→ Dataset entries:

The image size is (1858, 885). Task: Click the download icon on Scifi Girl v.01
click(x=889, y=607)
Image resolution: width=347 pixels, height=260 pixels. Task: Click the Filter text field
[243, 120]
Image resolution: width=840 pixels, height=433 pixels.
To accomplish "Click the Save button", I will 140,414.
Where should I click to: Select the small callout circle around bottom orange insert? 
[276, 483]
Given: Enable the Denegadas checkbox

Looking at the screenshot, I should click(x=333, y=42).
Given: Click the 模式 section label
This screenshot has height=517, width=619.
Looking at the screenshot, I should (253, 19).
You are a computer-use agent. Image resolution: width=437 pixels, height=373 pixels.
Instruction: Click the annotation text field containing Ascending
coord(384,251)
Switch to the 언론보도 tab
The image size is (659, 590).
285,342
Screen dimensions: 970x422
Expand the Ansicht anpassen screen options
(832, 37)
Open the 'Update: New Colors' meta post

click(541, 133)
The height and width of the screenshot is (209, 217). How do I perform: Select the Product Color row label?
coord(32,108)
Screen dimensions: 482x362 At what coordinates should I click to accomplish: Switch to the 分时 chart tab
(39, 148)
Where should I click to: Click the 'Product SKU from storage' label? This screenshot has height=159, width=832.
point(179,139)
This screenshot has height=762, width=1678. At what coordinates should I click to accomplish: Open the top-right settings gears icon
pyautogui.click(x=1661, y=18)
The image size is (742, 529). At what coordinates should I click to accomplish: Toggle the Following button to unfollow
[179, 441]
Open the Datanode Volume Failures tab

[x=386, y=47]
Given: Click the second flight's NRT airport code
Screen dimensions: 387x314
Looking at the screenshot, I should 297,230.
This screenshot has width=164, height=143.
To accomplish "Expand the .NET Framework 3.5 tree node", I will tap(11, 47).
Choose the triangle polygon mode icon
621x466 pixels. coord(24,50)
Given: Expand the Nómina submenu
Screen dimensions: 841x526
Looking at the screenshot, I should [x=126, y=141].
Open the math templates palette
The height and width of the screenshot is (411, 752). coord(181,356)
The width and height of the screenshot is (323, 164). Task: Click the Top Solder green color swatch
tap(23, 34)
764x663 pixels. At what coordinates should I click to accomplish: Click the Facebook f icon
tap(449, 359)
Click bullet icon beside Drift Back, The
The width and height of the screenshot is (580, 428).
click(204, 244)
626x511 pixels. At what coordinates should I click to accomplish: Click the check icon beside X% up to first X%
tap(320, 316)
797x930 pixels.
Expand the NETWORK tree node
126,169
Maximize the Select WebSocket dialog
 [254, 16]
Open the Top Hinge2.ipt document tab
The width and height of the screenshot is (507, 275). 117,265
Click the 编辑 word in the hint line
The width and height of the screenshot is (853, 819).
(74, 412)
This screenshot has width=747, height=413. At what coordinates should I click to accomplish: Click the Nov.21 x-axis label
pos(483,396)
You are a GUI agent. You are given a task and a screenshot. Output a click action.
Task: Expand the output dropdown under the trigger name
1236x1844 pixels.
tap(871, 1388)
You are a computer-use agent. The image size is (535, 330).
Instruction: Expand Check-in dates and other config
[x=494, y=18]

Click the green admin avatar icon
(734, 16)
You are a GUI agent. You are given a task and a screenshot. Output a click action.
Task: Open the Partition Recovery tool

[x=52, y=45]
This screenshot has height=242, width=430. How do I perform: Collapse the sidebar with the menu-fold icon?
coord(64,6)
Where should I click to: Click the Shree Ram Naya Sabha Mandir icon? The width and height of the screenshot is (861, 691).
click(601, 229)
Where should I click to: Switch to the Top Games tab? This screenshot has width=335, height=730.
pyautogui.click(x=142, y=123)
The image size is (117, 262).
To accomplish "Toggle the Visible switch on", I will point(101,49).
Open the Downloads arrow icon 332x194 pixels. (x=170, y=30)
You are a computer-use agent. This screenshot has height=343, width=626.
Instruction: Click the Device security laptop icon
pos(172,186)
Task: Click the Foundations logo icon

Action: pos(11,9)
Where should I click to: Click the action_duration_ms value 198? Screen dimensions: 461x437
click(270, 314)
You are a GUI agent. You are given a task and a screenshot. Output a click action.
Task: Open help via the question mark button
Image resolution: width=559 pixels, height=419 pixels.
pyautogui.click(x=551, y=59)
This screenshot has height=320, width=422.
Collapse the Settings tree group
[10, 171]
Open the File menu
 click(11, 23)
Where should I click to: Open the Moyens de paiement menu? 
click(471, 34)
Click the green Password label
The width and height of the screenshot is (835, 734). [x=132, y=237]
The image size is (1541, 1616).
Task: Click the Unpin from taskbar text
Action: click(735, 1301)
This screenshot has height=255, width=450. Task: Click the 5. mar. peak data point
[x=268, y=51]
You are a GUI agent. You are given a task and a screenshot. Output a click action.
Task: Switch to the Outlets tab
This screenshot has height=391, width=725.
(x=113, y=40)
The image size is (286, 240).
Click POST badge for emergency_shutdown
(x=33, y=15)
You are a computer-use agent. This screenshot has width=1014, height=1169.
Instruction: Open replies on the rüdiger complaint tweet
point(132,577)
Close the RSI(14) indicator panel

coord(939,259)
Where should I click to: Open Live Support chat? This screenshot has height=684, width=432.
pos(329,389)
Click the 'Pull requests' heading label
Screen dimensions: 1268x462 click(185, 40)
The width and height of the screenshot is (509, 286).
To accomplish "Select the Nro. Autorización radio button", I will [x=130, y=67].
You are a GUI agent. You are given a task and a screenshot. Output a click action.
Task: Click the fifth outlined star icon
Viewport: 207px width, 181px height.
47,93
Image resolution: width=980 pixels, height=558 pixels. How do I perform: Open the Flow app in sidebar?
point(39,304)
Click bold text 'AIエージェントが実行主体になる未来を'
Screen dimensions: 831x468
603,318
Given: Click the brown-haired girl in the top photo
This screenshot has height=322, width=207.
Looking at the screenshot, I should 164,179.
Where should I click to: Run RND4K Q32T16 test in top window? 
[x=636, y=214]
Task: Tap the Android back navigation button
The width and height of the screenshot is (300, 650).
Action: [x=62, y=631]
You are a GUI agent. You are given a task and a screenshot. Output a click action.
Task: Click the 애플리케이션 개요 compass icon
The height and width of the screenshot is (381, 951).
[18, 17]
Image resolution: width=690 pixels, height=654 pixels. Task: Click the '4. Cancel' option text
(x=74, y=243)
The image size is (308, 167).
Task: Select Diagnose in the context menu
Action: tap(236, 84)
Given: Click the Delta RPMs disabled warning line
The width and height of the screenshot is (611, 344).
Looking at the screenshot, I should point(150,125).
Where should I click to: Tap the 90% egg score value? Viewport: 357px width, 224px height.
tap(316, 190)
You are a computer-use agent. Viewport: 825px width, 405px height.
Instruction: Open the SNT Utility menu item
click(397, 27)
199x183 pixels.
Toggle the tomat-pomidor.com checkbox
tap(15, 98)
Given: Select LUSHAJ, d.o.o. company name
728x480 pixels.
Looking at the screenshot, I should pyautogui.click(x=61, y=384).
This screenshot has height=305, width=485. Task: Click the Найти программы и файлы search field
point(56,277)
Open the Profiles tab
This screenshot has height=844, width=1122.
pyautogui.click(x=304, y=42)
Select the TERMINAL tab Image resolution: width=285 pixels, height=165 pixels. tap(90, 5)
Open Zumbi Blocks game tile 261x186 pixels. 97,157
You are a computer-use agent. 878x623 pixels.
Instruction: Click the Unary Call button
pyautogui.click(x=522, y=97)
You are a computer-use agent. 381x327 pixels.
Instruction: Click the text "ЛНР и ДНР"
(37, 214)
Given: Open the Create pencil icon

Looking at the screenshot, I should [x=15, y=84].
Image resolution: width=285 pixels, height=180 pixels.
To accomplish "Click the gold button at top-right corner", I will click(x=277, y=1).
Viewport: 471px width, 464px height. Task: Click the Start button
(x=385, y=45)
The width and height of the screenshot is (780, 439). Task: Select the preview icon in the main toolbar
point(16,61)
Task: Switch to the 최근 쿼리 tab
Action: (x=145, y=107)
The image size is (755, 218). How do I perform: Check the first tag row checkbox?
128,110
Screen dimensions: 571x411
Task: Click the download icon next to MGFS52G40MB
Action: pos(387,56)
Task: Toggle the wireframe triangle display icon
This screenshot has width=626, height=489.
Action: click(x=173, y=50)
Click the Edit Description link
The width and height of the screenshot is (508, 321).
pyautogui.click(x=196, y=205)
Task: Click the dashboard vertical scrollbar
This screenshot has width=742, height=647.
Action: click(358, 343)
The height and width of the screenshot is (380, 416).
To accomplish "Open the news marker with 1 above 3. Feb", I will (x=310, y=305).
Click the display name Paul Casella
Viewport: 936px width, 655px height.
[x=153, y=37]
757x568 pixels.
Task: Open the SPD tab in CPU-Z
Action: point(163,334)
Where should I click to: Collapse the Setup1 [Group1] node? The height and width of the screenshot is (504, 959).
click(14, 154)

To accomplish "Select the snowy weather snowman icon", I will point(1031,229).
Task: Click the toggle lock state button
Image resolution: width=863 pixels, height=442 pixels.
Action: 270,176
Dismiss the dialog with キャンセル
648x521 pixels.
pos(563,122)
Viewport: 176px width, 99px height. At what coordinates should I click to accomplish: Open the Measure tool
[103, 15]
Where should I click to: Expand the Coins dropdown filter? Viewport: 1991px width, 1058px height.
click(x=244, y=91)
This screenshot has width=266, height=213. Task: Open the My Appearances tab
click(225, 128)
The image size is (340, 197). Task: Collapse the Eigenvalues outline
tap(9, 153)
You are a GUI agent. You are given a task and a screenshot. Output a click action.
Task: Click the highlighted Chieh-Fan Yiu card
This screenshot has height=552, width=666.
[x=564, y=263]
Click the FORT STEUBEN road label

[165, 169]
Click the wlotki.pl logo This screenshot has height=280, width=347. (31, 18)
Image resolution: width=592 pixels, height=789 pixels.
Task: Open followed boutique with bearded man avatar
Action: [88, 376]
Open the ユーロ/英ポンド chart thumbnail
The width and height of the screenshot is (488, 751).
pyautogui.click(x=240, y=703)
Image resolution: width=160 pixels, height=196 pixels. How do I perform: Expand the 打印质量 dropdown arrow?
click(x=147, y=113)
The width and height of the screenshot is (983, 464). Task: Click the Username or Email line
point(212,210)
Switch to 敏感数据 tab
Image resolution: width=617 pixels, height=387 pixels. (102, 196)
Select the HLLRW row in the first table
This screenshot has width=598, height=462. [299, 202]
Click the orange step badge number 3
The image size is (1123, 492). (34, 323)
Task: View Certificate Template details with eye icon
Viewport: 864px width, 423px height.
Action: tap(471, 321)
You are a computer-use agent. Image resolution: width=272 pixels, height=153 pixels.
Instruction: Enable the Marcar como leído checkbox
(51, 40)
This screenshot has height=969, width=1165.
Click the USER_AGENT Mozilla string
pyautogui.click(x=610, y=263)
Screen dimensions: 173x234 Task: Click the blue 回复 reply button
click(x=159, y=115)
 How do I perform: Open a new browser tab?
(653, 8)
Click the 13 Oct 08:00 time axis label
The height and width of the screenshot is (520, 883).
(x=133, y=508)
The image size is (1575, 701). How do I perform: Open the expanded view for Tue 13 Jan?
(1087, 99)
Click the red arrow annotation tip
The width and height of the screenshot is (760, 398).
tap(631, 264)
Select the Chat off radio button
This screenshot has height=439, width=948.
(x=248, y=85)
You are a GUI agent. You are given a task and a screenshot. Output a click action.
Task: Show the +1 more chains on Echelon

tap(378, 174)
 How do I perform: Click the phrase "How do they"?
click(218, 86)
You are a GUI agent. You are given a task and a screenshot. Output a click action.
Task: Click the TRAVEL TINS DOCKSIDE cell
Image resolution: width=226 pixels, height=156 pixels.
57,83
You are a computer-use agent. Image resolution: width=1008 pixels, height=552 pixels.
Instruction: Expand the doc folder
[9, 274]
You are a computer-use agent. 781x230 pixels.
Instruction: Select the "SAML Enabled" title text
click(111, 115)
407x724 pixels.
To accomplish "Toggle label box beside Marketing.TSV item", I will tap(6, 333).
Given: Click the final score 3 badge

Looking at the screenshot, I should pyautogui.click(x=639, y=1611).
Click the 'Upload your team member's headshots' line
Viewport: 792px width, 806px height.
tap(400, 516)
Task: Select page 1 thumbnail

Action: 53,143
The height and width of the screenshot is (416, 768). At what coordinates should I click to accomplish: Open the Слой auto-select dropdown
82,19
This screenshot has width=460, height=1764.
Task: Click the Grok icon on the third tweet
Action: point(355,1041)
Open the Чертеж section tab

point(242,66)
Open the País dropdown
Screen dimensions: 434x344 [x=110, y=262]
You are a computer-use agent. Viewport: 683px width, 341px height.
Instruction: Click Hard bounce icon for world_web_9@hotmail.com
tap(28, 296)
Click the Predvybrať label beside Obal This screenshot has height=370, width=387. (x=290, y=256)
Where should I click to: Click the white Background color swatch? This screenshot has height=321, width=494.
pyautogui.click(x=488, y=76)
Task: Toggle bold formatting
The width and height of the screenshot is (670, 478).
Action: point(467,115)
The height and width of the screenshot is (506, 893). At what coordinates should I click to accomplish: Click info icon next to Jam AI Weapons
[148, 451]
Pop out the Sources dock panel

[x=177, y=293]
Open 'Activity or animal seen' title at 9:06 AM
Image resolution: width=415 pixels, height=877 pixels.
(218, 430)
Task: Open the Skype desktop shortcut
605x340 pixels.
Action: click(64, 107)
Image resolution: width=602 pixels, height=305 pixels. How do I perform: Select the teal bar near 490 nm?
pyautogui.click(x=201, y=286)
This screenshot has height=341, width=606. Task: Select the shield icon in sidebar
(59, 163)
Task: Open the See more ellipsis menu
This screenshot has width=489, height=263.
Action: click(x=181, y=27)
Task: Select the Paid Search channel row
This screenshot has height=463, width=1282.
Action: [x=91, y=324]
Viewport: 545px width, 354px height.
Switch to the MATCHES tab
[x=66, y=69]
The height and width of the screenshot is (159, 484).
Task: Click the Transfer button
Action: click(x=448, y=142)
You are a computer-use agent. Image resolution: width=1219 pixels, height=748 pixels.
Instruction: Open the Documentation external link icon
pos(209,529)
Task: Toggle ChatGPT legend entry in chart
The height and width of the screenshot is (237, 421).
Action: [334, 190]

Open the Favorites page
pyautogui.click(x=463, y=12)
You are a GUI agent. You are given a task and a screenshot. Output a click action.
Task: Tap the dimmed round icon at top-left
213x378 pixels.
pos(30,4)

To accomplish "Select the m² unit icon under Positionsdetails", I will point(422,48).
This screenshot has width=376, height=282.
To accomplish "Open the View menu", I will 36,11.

→ Aim of the task: Begin with the line above that has "Image resolution: width=980" and continue through the line that has "Given: Select LUSHAJ, d.o.o. company name", setting each one down exactly. Stop there.

→ Answer space:
Image resolution: width=980 pixels, height=558 pixels. How do I perform: Open the Flow app in sidebar?
point(39,304)
Click bold text 'AIエージェントが実行主体になる未来を'
Screen dimensions: 831x468
603,318
Given: Click the brown-haired girl in the top photo
This screenshot has height=322, width=207.
Looking at the screenshot, I should 164,179.
Where should I click to: Run RND4K Q32T16 test in top window? 
[x=636, y=214]
Task: Tap the Android back navigation button
The width and height of the screenshot is (300, 650).
Action: [x=62, y=631]
You are a GUI agent. You are given a task and a screenshot. Output a click action.
Task: Click the 애플리케이션 개요 compass icon
The height and width of the screenshot is (381, 951).
[18, 17]
Image resolution: width=690 pixels, height=654 pixels. Task: Click the '4. Cancel' option text
(x=74, y=243)
The image size is (308, 167).
Task: Select Diagnose in the context menu
Action: tap(236, 84)
Given: Click the Delta RPMs disabled warning line
The width and height of the screenshot is (611, 344).
Looking at the screenshot, I should point(150,125).
Where should I click to: Tap the 90% egg score value? Viewport: 357px width, 224px height.
tap(316, 190)
You are a computer-use agent. Viewport: 825px width, 405px height.
Instruction: Open the SNT Utility menu item
click(397, 27)
199x183 pixels.
Toggle the tomat-pomidor.com checkbox
tap(15, 98)
Given: Select LUSHAJ, d.o.o. company name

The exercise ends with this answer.